Stored data
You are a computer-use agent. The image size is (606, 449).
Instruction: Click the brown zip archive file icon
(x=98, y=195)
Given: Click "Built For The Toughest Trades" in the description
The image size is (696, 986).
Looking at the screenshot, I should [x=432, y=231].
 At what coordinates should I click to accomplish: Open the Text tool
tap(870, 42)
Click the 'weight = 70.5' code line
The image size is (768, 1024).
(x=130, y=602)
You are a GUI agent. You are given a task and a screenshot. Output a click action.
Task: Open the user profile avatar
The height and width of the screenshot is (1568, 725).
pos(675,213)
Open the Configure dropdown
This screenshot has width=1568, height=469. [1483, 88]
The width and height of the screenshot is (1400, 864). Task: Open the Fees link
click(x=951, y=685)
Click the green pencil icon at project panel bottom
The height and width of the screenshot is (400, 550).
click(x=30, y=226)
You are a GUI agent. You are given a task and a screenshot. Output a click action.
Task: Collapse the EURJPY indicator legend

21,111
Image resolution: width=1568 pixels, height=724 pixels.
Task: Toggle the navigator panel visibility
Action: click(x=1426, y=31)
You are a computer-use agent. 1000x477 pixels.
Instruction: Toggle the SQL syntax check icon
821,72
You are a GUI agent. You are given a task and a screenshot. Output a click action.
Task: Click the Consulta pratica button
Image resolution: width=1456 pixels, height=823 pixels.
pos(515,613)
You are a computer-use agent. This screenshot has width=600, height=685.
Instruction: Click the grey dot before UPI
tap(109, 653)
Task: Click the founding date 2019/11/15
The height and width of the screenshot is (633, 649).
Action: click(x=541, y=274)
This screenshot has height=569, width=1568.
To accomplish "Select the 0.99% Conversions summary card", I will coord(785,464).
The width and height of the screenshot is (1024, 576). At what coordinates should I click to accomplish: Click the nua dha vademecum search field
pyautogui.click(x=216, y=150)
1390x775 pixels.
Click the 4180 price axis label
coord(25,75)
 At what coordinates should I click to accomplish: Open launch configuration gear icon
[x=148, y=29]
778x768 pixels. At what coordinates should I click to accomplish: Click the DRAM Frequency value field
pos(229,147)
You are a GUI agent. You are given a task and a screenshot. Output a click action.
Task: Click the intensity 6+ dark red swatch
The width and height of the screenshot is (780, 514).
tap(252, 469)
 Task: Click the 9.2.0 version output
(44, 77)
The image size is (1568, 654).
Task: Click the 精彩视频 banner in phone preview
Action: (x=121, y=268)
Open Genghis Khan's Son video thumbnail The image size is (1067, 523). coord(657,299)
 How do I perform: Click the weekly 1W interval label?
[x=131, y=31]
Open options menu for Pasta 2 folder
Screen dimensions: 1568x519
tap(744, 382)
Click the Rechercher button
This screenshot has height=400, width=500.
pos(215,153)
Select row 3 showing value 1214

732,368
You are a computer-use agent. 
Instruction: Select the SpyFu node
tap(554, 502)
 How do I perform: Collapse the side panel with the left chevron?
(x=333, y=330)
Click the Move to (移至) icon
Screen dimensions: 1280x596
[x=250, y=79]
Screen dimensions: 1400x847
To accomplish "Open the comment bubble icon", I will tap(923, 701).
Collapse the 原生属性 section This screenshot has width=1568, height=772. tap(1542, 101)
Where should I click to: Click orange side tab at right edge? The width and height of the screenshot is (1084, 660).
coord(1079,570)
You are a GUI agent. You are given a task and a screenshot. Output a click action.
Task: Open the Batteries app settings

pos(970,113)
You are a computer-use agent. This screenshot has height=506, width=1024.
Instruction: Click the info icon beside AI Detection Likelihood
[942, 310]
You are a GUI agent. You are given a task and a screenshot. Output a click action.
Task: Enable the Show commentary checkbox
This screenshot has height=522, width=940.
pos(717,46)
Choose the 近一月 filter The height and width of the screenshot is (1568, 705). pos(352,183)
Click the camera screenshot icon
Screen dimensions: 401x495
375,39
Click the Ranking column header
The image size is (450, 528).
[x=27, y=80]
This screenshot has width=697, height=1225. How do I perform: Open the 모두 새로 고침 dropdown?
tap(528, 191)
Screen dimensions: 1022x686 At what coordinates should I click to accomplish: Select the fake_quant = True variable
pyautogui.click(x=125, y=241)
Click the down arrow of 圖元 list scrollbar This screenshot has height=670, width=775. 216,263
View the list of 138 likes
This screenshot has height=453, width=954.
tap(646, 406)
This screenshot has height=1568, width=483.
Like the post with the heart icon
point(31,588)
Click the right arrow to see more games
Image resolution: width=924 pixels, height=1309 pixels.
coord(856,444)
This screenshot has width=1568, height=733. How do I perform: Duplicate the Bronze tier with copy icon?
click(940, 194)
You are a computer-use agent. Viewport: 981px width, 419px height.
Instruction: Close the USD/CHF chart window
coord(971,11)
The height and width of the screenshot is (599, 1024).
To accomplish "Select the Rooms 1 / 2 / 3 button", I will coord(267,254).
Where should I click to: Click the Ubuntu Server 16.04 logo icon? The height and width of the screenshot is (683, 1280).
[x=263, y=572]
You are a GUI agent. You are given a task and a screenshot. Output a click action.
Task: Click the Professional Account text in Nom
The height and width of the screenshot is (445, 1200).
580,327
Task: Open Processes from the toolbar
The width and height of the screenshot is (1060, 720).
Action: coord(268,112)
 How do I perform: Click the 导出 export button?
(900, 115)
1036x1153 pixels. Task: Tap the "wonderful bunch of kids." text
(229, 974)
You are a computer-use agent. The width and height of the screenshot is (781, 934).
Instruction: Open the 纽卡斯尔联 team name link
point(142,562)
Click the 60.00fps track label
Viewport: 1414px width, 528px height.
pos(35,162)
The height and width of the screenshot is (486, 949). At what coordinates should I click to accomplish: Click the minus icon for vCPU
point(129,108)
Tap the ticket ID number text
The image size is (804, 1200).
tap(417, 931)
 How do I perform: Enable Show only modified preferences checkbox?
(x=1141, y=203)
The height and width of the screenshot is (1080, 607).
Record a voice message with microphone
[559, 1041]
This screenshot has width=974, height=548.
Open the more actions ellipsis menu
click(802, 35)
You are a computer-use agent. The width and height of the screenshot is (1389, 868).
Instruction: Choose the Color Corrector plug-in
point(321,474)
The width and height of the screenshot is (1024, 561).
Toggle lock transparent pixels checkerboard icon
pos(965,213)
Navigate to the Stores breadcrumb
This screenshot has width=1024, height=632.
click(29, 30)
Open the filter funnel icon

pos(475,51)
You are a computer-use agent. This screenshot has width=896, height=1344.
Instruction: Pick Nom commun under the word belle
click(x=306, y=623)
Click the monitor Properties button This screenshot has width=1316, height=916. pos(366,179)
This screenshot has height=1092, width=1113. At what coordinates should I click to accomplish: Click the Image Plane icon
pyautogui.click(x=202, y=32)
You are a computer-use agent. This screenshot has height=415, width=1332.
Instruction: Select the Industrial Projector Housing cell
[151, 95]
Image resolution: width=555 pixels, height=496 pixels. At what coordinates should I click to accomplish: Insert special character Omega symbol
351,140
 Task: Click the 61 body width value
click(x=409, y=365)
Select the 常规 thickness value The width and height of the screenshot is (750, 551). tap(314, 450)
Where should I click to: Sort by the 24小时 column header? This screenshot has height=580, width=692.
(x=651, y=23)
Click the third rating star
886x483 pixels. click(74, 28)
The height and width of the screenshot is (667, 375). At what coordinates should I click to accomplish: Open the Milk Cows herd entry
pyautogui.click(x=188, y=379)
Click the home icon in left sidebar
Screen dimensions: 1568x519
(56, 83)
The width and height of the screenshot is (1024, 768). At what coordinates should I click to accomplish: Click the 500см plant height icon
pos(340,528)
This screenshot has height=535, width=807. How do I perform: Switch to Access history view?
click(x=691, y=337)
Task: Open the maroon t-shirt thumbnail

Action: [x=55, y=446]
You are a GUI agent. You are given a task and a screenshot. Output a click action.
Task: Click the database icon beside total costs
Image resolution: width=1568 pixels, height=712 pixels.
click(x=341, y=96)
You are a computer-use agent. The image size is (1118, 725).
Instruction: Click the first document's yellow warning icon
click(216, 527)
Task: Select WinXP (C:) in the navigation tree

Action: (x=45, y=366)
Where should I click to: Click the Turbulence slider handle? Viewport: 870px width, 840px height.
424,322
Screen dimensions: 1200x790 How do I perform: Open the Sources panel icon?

— Aim of the task —
Among the records above, extract exactly the lines from the line with "Task: Open Processes from the toolbar" to the line with "is (781, 934).", both lines included, and leave out the rest.

— Answer box —
Task: Open Processes from the toolbar
The width and height of the screenshot is (1060, 720).
Action: coord(268,112)
 How do I perform: Click the 导出 export button?
(900, 115)
1036x1153 pixels. Task: Tap the "wonderful bunch of kids." text
(229, 974)
You are a computer-use agent. The width and height of the screenshot is (781, 934).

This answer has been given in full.